Tackling the Bonus Question

6. When have you felt that you transcended time and space?

Well, there are times when I cultivate such a feeling, and times when it happens without trying. Since the ones that happen on their own are more interesting, I'll mention one of those.

Most recently I think it was when I was in Dominica in February. I was there with my 13 year old daughter, visiting a longtime friend and his wife. They had a new baby who was a little over a month old. She was adorable, and I felt we had an immediate connection. I held her and talked to her and loved on her every chance I had.

Late one night, about a week into the visit, I woke to the sound of someone screaming my name. I knew instantly from the awful despair in the voice that something was wrong with the baby. In the next second, I was upstairs seeing my friend howling with grief over his daughter's limp body, yelling her name over and over. As soon as I touched her, I knew she was not breathing and that life was leaving her body. I said something stupid like, "Give her breath." Then I started to tell him, "Put your mouth over her nose and mouth..." but the first mention had been enough to move him to action and he initiated CPR. With one breath she stirred. With two breaths, she opened her eyes and we started crooning, "Good girl, Amela, good girl. That's right, stay here." We rubbed her limbs which were quite cold and she looked at us with surprise in her eyes. Soon she was alert and nursing at her mother's breast again.

The part that was transcending time and space, though, was how I got upstairs so fast. No one could understand it. His wife, who had run downstairs to get me, was already downstairs when I was upstairs calling, "Where are you?" So, I somehow got out from under my mosquito netting, ran out the door of the room, down the hall, out the front door, left the porch, then took the outside steps two at time (I think) and was inside their apartment before she even had time to call through my window. We must have passed on the stairs, but neither one of us thinks we did. (They weren't wide stairs.) She said to me later, "How did you get up there so fast. Did you fly?" And I wasn't sure. But I do know that I woke instantly from a dead sleep and hit the ground running. (My daughter was in the room with me and she said she was just rubbing her eyes wondering who was yelling when she looked over and saw my empty bed.) Did I fly? Maybe. But somewhere in my brain I knew I was needed immediately and so I arrived just in time.

I've found that I am good at a moment of a crisis. I often take the emergency exit in an airplane because I've learned that when a crisis happens, I'm right there, somehow doing the right thing, without conscious thought. Something overtakes me and it's almost like I'm watching myself act, but not in conscious control of my actions. And the really funny thing is, about an hour after the crisis is over, Mary-the-rock crumbles. I become a bowl of jelly, useless and freaking out with a delayed reaction to the stress of everything.

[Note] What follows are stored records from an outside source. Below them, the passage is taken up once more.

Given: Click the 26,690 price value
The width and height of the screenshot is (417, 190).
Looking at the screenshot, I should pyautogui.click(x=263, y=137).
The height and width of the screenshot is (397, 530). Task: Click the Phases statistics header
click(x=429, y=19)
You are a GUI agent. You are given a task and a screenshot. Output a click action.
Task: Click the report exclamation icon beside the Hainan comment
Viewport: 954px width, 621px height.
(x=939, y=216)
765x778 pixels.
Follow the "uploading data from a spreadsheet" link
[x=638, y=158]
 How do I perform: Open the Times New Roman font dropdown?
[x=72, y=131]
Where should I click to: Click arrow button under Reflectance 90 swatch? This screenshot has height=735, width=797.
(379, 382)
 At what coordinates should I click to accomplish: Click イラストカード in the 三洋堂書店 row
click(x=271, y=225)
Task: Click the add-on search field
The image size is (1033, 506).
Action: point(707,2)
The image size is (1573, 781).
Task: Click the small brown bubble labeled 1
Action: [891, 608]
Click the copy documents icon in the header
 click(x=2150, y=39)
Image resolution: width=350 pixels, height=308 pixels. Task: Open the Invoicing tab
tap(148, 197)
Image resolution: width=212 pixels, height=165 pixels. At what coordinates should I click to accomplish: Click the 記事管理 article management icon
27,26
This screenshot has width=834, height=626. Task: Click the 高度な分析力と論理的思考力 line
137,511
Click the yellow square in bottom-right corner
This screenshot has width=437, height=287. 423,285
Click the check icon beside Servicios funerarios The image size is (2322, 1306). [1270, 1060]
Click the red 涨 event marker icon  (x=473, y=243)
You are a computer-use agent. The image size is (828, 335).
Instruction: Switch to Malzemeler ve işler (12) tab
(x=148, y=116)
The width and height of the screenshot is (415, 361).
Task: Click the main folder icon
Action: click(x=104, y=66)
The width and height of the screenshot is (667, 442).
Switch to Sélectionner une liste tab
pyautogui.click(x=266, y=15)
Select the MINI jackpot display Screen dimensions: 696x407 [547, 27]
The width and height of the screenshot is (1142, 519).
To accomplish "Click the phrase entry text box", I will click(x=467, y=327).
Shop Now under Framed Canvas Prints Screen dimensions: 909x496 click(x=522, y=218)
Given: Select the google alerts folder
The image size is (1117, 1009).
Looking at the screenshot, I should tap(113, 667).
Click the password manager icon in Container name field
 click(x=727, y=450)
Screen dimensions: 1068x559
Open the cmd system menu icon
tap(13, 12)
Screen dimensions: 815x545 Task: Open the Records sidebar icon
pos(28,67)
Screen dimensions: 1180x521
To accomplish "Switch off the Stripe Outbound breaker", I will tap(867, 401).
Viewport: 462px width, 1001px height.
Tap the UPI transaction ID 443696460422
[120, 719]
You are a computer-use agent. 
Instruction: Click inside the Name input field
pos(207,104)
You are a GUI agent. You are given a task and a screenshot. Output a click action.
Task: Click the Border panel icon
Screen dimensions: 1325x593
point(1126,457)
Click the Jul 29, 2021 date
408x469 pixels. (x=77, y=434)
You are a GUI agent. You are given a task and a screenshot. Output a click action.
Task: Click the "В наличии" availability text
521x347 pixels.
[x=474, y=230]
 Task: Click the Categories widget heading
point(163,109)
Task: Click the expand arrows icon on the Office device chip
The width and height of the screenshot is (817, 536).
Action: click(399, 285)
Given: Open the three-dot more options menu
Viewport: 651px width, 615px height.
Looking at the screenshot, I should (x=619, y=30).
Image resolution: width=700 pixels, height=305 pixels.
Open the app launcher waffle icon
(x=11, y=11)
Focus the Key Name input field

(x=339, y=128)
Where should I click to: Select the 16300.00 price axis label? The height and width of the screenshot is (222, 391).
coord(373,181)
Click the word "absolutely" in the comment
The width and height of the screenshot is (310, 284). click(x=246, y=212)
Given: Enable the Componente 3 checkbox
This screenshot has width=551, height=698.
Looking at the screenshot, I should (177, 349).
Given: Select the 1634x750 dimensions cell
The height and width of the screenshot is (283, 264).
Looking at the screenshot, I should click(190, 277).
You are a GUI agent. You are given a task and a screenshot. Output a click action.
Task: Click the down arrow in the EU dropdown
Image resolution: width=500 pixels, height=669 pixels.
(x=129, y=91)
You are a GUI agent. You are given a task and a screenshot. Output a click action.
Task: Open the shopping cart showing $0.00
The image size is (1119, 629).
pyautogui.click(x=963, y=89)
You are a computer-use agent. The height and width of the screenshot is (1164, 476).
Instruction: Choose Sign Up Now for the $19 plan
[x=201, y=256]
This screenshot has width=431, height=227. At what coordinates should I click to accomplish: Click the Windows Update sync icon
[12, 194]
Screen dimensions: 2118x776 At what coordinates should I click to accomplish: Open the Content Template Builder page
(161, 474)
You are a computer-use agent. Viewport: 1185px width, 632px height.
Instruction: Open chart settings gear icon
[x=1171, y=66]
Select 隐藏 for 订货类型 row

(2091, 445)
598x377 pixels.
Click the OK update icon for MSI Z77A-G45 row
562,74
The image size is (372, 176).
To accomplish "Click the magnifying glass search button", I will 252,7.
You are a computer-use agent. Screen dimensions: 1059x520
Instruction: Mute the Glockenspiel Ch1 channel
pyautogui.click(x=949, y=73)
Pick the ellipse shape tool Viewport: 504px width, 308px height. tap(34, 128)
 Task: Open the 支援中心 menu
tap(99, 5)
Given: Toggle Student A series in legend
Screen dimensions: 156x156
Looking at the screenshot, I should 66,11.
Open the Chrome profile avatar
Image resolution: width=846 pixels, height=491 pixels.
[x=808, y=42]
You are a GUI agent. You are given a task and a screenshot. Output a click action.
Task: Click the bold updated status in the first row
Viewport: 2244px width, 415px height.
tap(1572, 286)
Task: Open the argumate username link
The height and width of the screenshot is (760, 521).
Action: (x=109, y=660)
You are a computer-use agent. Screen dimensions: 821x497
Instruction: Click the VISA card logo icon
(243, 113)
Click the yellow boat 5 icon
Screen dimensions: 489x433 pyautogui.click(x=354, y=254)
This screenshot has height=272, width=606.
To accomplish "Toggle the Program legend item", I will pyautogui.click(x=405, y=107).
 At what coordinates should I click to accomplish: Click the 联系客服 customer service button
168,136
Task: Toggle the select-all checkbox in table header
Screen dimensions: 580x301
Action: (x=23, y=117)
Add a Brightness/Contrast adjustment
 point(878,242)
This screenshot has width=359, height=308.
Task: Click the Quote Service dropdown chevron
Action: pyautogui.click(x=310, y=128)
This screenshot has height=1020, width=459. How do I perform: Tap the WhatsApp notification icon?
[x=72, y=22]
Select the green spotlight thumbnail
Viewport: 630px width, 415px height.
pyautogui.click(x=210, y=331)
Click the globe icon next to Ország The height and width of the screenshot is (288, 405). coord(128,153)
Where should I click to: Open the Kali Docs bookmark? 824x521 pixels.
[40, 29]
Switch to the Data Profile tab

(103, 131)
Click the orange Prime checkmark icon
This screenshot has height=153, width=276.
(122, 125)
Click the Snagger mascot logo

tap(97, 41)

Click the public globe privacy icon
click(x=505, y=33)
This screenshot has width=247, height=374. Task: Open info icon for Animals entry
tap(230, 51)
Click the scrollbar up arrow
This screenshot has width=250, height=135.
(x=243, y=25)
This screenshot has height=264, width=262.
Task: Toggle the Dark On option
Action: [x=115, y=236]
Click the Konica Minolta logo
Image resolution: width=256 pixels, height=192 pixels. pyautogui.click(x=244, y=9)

But at that moment of crisis, I'm your woman.

3 comments:

Stephanie said...

WOW. That is quite an experience, Mary. My lord!

Katie said...

Wow indeed! I have such respect for people who can keep their head in an emergency. I've never really been in anything that drastic, but if I am, I hope I can behave as heroically as you.

Mary Akers said...

I don't know, Katie...I think your tale of making it to the trashcan was pretty heroic! (I'm not joking.)